Diante de todo o contexto que estamos vivendo, de uma crise econômica desafiadora para todos, é inevitável que se abata sobre Erechim. O retorno da alíquota do ICMS aos percentuais antigos será melhor para os empresários, mas deixará de entrar nos cofres públicos, caso o governo gaúcho consiga manter, em torno de R$ 6 milhões em 2021. Atrelado a isso, tem a redução de faturamento das empresas e a possibilidade do fim do auxílio emergencial por parte do governo federal.
Uma bomba nas mãos
Definitivamente é uma bomba nas mãos do próximo prefeito, que ainda lida com efeitos da pandemia, que volta a ganhar força em países da Europa, e não se sabe como será o comportamento no Brasil.
Cenário obscuro
Frente a esse cenário obscuro, os gestores precisarão te pulsos de ferro para lidar com a situação. Será necessária uma ampla reforma administrativa, diminuir cargos de confiança e funções gratificadas, agregando mais serviços em uma função. Não tem jeito, terá que ser feito, caso contrário, poderá faltar recursos para necessidades básicas do cidadão erechinense.

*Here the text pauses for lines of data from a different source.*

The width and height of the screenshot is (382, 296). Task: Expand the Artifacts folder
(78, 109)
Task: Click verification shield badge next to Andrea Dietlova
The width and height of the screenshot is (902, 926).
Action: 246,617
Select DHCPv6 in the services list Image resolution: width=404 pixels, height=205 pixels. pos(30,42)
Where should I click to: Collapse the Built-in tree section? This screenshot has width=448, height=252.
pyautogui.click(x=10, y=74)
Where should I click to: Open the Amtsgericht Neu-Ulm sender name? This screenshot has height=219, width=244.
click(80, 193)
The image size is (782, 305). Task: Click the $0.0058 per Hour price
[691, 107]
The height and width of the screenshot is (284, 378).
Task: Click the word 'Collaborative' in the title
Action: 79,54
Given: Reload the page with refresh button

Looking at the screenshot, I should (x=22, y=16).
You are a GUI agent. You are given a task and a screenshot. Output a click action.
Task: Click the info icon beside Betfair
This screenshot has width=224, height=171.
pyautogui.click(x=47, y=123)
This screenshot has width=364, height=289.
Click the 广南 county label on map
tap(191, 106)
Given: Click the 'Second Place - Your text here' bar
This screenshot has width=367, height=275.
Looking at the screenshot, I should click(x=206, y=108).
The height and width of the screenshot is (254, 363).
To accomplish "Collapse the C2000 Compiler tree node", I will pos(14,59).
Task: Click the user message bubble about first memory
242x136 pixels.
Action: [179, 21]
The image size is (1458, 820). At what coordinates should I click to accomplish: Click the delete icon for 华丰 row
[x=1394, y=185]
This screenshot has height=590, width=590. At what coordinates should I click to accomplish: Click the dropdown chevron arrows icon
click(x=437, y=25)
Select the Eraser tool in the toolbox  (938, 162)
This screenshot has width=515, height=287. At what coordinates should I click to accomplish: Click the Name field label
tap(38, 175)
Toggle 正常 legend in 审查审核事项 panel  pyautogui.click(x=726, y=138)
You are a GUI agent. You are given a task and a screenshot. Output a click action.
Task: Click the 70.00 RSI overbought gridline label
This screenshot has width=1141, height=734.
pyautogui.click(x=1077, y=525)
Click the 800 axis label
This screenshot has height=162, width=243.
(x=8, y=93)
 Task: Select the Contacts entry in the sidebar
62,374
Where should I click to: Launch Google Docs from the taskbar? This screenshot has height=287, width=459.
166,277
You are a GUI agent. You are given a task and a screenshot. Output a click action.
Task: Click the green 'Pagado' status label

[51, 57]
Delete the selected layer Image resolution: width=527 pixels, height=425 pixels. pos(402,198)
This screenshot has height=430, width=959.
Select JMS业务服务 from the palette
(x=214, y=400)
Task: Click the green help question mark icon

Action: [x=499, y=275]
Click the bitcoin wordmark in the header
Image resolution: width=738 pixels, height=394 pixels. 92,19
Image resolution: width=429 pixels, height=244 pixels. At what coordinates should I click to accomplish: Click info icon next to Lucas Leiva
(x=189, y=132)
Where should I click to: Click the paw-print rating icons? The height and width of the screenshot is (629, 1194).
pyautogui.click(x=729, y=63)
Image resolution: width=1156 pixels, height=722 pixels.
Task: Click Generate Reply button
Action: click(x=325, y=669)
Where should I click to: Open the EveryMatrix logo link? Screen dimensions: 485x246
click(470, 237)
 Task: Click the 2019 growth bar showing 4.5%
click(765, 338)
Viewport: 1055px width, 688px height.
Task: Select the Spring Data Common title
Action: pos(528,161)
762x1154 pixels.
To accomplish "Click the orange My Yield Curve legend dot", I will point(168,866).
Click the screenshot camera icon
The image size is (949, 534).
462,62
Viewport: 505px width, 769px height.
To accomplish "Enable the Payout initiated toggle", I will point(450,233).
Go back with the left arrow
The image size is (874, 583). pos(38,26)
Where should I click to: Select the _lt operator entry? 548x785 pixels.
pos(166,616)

No futuro não poderá culpar ninguém
O gestor precisa ter visão desde o primeiro dia de governo, se adaptando à nova realidade pós pandemia. A prefeitura de Erechim não tem dívidas, tem as contas sanadas, e o próximo prefeito, tem que seguir nessa linha que vem sendo construída há anos, por várias gestões. No futuro, não poderá culpar esse ou aquele caso as coisas não derem certo. Precisa chegar ao final do mandato e dizer: “nós conseguimos atravessar essa crise”. É o que todos erechinenses esperam de seu funcionário número um. E o peso da máquina pública não pode recair sobre os ombros do contribuinte.